Digitizing Europe's Judaica
Researchers interested in poking through the library of the Alliance Israélite Universelle in Paris or the Hungarian Jewish Archives in Budapest may no longer have to leave their laptops to do it.
The rich cultural heritage of European Jewry was recently recognized by the European Commission with a grant to Judaica Europeana, an organization that aims to provide online access to a wealth of Jewish cultural materials from the collections of ten different Jewish organizations.
According to a press release issued today, “Judaica Europeana will begin by digitizing millions of pages and thousands of other items selected from the collections of its partner libraries, archives and museums. The next stage will be to aggregate other digital collections on Jews in European cities — wherever they may be.“
JTA reports that the grant will provide $2 million out of Judaica Europeana’s $4.13 million budget.

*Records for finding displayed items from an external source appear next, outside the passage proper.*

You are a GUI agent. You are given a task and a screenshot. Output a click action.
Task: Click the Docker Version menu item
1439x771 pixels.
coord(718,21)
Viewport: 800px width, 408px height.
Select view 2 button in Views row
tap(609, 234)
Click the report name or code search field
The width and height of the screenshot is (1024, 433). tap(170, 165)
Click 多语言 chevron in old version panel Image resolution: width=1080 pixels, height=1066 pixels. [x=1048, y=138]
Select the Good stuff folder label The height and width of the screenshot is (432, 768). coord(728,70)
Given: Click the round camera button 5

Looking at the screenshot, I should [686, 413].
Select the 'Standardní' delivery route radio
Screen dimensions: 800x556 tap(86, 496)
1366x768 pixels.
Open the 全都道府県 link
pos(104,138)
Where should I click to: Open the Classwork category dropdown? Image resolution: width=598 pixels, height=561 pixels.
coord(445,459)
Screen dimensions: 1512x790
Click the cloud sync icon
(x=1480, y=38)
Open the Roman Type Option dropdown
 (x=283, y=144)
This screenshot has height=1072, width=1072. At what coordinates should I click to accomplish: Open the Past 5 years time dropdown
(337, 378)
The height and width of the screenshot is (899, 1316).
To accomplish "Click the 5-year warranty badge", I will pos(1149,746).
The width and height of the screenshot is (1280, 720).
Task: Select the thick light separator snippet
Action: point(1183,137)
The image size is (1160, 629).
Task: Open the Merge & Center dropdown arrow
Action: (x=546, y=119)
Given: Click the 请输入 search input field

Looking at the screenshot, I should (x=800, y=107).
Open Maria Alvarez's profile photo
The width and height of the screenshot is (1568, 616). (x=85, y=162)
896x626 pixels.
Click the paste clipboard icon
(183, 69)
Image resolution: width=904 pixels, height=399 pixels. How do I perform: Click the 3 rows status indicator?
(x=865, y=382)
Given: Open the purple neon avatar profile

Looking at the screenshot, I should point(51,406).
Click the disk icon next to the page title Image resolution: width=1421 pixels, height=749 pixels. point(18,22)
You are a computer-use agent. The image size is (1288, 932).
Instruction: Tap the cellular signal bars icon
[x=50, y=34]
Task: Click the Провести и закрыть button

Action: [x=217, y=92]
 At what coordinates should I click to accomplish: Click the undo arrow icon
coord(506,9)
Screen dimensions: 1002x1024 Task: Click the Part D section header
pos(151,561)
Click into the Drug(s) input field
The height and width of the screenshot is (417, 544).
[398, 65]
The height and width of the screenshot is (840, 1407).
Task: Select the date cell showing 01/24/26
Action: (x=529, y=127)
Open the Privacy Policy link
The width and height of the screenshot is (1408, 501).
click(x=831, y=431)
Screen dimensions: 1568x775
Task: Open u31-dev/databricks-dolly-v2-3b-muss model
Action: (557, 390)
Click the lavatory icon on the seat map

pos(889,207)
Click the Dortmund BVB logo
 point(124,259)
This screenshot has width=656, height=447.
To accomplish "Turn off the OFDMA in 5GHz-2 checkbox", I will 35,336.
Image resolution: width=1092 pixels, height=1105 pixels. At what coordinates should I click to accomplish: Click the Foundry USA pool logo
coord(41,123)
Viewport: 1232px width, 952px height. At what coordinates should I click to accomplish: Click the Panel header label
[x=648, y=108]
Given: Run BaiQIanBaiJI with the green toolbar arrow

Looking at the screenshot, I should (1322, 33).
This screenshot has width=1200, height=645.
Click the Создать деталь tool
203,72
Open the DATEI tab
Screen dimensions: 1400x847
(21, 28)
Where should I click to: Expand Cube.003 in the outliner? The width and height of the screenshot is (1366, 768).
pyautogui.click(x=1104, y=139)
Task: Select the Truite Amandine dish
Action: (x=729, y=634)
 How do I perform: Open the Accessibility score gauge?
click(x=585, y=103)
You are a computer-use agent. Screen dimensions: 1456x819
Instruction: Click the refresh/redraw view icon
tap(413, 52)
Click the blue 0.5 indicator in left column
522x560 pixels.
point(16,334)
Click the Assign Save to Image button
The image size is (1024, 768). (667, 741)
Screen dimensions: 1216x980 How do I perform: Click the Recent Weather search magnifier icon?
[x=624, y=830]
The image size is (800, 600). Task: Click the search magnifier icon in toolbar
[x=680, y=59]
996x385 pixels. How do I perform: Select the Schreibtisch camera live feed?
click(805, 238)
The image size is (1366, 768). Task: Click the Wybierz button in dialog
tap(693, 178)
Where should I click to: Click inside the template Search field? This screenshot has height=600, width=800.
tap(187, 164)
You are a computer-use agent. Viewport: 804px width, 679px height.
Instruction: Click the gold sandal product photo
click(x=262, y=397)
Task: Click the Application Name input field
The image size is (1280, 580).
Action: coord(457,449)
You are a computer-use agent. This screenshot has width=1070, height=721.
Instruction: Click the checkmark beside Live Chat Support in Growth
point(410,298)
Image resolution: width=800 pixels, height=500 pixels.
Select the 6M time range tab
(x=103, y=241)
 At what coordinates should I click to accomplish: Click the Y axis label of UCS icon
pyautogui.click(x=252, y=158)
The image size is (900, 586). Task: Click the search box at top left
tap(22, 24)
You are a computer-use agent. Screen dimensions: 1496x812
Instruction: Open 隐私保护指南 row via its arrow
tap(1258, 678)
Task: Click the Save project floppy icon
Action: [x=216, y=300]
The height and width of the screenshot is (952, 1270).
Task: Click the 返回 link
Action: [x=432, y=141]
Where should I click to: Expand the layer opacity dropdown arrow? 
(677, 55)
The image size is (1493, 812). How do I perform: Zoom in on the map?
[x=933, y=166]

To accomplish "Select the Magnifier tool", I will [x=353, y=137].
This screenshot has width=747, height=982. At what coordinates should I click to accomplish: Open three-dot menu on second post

The project is part of Europeana, an organization that is in the process of digitizing a plethora of cultural artifacts from museums, libraries and other cultural institutions across the continent. Currently in its development stage, Europeana plans to re-launch this year with links to over 10 million items. For its part, Judaica European plans to provide “10,500 photos, 1,500 postcards and 7,150 recordings as well as several million pages from books, newspapers, archives and press clippings.”
In the meantime, there’s plenty of archival material already online for those interested in exploring Jewish culture. The Yiddish Book Center in Amherst, Massachusetts, offers free online access to almost 11,000 out of print Yiddish books, and projects such as the Judaica Sound Archive at Florida Atlantic University offer streaming audio of both old and new Jewish music - more than enough to keep us busy!